Each input is a reference to an earlier transaction's output that the sender is now spending. Format: previous_txid : output_index.

Inputs must be unlocked with a signature from the owner — that's the cryptographic proof that you control the coins.

For a coinbase transaction (the miner's reward) there are no real inputs — those coins are newly created.

Outputs

Where the BTC goes. Each output assigns a specific amount to a specific Bitcoin address (or more precisely: to a script that anyone matching the conditions can later spend).

Once an output is spent (used as someone's input later), it's gone. Until then it sits in the global "UTXO set" — Unspent Transaction Outputs.

Transaction fee

Fee = total inputs − total outputs. The difference is what the sender paid to the miner to include this transaction in a block.

sat/vB = satoshis per virtual byte. Higher fee rate = miners prefer your tx, so it confirms faster. During congestion this rate spikes; in calm times it can drop to 1 sat/vB.

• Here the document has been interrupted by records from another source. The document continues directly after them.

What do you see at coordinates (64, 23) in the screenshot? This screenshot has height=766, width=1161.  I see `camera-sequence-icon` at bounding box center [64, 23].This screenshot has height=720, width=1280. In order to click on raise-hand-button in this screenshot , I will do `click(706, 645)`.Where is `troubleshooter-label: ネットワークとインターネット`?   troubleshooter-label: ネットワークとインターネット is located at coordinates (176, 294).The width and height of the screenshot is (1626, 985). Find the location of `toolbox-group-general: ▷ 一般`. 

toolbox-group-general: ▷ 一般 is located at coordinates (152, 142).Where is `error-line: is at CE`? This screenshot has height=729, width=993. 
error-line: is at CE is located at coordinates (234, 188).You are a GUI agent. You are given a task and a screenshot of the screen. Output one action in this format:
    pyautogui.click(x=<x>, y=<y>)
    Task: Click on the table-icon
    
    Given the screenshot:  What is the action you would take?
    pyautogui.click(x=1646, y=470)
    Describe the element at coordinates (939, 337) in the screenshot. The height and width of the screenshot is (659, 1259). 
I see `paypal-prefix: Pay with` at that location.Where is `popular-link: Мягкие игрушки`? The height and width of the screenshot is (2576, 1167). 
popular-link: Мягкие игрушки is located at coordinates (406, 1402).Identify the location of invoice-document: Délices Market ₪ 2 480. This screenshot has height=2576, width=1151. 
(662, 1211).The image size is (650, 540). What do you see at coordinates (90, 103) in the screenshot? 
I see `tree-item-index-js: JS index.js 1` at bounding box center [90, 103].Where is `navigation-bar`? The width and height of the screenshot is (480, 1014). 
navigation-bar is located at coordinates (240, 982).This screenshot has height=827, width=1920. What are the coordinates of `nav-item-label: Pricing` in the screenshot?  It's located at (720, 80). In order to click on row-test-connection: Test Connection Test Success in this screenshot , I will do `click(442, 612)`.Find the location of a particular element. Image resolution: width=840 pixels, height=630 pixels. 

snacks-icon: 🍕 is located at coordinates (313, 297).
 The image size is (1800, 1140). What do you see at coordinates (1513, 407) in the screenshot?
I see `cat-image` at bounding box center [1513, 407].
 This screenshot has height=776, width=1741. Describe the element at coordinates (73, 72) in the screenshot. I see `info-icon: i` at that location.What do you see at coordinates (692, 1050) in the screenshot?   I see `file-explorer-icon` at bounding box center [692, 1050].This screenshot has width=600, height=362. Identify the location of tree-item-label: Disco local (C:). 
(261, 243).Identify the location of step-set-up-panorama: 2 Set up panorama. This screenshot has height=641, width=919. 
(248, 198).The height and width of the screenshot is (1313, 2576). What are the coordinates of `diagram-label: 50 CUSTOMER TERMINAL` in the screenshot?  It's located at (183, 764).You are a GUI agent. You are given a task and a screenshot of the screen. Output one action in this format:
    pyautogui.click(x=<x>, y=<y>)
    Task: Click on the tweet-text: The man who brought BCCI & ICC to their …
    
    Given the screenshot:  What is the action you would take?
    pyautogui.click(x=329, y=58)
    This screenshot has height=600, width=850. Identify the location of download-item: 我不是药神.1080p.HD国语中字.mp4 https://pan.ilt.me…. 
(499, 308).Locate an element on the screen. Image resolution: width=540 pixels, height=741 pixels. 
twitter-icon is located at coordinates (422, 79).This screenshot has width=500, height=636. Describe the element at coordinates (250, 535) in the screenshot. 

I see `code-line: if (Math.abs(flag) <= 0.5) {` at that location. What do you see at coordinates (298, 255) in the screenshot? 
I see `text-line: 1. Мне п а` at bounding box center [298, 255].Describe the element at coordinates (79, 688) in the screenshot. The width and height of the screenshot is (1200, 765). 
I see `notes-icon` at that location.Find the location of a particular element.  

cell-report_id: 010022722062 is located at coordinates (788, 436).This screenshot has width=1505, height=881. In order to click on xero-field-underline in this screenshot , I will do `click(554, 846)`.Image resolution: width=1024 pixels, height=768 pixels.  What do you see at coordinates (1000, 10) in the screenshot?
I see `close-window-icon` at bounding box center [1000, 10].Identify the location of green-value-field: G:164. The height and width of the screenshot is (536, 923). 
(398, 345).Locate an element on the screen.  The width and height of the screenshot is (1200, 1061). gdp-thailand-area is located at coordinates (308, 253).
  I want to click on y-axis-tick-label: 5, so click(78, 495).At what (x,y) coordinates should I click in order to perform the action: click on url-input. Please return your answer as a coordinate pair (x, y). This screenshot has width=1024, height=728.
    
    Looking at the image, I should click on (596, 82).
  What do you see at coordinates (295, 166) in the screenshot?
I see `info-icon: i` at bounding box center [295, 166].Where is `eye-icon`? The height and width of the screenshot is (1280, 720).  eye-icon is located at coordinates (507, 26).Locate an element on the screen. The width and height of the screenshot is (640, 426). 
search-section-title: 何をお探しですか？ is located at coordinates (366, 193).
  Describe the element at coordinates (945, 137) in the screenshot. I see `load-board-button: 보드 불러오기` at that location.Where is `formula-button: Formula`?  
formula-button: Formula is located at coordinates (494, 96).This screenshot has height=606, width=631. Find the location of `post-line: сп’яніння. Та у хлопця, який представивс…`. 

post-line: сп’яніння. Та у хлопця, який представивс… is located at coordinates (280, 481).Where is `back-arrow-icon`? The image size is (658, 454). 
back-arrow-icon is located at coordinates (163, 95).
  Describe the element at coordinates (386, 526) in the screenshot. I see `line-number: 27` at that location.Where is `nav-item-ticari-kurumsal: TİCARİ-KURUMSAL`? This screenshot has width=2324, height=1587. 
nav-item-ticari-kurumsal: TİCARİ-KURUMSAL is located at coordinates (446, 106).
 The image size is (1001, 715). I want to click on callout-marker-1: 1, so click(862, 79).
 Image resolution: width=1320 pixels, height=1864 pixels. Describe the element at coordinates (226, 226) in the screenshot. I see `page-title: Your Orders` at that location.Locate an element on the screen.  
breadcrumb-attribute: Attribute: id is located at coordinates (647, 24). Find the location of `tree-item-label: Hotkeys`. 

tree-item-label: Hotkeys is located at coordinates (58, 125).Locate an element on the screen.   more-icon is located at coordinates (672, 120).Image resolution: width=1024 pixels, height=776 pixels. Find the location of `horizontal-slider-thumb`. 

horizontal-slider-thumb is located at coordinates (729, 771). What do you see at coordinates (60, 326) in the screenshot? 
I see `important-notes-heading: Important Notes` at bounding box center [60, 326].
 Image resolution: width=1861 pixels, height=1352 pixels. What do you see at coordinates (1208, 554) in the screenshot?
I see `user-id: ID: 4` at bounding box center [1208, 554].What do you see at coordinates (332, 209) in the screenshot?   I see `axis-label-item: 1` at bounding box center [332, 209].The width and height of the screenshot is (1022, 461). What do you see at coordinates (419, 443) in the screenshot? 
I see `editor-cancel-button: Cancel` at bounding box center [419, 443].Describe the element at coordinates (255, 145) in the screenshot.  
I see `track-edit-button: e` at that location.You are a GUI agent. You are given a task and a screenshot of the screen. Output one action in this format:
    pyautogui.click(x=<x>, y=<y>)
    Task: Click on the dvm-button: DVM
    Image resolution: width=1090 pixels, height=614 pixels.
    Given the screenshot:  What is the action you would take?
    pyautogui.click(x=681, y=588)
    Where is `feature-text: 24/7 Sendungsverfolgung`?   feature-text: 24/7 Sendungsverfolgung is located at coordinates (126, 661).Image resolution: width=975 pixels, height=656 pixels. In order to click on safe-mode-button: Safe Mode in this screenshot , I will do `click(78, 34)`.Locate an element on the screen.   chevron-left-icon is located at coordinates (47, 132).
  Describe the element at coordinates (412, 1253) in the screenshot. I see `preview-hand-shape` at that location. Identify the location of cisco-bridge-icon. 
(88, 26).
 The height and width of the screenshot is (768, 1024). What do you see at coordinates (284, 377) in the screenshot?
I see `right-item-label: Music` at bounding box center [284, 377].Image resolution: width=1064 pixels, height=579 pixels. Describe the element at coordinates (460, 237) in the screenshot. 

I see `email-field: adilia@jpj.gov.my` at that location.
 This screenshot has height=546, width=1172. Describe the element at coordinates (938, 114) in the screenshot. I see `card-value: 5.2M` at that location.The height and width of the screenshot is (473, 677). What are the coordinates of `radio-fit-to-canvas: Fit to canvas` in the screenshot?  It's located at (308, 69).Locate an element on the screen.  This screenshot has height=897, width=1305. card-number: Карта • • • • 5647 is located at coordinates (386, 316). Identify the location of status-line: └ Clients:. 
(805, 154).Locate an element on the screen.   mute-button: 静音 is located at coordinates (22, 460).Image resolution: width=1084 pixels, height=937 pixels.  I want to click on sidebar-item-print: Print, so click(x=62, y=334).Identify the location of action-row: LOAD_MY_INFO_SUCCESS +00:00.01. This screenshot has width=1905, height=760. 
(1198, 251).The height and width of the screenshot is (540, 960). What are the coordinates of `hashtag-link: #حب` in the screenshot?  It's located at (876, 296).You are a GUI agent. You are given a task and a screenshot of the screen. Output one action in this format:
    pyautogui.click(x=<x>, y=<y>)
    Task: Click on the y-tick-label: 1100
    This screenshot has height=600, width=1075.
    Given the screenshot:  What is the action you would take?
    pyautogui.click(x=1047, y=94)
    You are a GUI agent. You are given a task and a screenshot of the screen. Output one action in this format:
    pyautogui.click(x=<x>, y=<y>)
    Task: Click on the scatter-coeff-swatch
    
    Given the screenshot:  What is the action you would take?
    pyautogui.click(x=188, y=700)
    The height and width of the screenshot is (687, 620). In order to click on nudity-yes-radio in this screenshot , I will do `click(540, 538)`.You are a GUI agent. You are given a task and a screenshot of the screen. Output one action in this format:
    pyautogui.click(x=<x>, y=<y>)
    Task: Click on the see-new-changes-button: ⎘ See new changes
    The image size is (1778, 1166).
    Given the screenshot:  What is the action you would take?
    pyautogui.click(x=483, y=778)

1 BTC = 100,000,000 satoshi.

Coinbase transaction

Every block's first transaction is special: it has no real input (no previous output to spend), but it creates new coins out of thin air.

This is the only way new BTC enters circulation. The miner who finds the block claims the subsidy plus all transaction fees from the other transactions in this block.

Miners can write arbitrary data into the coinbase input — sometimes a slogan, sometimes a pool name, sometimes just nonce padding.